From the petfinder link?


----------



## Sunny Delight (Mar 10, 2007)

I just opened the link and didn't get a warning. Hmmm.....

Miss Deer is sure a cutie-patootie!! Good luck with your first foster adventure!! I always have mine meet my pups outside on our big fenced in deck. I leave the leash on the foster in case I need to grab it, but I don't have mine leashed at all. I think dogs meet better when off-leash. As our transport drops off EARLY Sat morning (6:00 am!! Ugh!!) hubby is always there to help. I have him send out one dog and after the foster is comfortable with that one, I have him send out the second, so that now all three are outside. 

I stay out with all of them for about 10 minutes or so and then let the foster in to explore. Again I let the leash drag and follow him/her around to see what they find interesting to pick up, or sniff, or try to pee on, or whatever. Often they have found a bone I've left out. I take it away and put it up so we don't have issues. 
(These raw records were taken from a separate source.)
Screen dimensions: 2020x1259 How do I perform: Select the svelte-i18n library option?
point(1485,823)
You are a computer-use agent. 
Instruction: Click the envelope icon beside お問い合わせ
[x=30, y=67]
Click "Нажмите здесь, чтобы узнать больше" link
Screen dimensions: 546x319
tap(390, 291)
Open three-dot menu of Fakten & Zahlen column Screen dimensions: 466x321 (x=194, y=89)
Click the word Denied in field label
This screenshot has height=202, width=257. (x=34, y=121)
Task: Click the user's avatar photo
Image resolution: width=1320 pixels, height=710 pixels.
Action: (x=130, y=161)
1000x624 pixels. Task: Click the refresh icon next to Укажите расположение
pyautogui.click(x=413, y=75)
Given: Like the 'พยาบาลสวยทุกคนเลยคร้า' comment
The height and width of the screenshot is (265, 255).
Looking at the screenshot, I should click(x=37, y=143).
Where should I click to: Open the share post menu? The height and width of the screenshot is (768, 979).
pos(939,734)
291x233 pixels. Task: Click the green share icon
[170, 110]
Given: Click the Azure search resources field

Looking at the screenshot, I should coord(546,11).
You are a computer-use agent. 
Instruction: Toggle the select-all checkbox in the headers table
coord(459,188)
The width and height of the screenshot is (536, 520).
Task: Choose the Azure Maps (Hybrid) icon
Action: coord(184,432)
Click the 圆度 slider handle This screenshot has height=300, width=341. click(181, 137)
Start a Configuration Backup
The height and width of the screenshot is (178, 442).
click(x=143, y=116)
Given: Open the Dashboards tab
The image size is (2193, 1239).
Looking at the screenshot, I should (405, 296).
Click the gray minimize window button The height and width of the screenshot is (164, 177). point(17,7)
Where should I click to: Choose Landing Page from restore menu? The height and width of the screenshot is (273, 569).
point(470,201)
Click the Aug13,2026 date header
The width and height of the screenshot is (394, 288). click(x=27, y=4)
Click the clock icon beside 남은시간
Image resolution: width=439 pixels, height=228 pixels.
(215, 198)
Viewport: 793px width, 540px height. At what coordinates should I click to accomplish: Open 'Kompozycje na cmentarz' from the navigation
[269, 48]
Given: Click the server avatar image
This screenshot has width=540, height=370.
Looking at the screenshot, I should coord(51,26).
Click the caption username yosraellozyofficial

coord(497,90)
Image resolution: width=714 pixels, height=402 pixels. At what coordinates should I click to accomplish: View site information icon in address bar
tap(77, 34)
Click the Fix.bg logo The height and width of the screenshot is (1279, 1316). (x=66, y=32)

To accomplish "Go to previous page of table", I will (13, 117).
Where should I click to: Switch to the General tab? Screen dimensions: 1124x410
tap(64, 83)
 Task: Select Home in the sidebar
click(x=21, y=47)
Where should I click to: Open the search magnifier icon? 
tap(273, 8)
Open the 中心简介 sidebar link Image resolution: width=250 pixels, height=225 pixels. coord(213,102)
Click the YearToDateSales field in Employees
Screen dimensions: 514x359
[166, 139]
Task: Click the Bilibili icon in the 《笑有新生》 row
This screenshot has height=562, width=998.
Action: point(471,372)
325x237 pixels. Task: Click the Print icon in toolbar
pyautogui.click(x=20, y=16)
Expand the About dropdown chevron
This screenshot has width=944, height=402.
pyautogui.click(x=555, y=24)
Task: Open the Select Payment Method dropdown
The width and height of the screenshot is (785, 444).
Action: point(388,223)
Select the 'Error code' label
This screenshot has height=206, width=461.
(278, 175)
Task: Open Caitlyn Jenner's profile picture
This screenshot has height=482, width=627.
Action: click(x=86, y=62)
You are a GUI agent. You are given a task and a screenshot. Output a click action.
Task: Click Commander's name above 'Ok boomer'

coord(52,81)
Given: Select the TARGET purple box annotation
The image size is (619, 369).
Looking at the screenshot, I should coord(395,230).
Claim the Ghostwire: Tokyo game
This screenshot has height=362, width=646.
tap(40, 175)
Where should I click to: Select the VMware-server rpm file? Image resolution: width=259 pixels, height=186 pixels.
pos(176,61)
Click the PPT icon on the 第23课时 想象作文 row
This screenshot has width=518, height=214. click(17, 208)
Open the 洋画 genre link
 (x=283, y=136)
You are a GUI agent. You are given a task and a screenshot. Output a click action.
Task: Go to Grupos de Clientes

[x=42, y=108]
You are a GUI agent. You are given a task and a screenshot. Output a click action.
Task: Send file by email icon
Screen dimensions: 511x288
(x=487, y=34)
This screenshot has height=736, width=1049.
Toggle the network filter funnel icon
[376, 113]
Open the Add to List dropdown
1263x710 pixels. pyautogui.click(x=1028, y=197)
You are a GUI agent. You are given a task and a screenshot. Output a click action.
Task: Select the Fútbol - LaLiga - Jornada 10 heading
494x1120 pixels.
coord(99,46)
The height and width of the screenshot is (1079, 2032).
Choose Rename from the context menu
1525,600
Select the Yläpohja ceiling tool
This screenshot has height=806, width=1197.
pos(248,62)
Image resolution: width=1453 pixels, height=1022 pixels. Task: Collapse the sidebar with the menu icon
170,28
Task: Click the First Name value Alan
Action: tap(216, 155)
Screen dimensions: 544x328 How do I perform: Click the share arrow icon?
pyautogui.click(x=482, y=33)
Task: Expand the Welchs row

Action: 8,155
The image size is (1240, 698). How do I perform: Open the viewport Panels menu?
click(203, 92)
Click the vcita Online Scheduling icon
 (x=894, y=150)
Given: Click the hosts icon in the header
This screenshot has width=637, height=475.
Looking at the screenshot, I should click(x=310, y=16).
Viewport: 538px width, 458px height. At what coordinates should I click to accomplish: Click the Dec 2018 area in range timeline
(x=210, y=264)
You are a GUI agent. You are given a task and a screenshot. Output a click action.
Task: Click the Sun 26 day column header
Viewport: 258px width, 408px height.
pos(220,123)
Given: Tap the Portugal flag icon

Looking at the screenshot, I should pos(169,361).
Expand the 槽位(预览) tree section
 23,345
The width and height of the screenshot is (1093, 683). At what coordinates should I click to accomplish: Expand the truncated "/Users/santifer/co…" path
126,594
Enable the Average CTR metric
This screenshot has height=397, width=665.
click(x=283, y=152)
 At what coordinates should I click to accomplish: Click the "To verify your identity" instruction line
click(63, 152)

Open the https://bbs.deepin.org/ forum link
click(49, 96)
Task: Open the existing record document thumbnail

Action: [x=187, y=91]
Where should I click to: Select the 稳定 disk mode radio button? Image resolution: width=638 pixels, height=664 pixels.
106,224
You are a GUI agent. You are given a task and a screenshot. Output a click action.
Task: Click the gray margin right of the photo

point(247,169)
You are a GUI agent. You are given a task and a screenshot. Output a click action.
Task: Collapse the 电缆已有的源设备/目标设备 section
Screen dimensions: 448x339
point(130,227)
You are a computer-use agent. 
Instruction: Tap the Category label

I make sure to feed them away from the other two dogs (but they eat in treat balls, so the foster is the only one eating in a bowl anyway) but they all share the water. 

Please keep us updated on how it goes!!


----------



## hgatesy (Feb 14, 2007)

Thanks for the advice. The women that teaches the boys classes gave me some good tips too, and told me I can e-mail here this weekend if I have any problems which is helpful. 
One more day!


----------



## hgatesy (Feb 14, 2007)

Good news! We delivered Miss Deer to her new home in Baltimore, Maryland yesterday! Her name is now Lucy.

Cross your fingers that it's FOREVER!


----------



## GoldenJoyx'stwo (Feb 25, 2007)

Here's to a job well done! I hope it all works out.


----------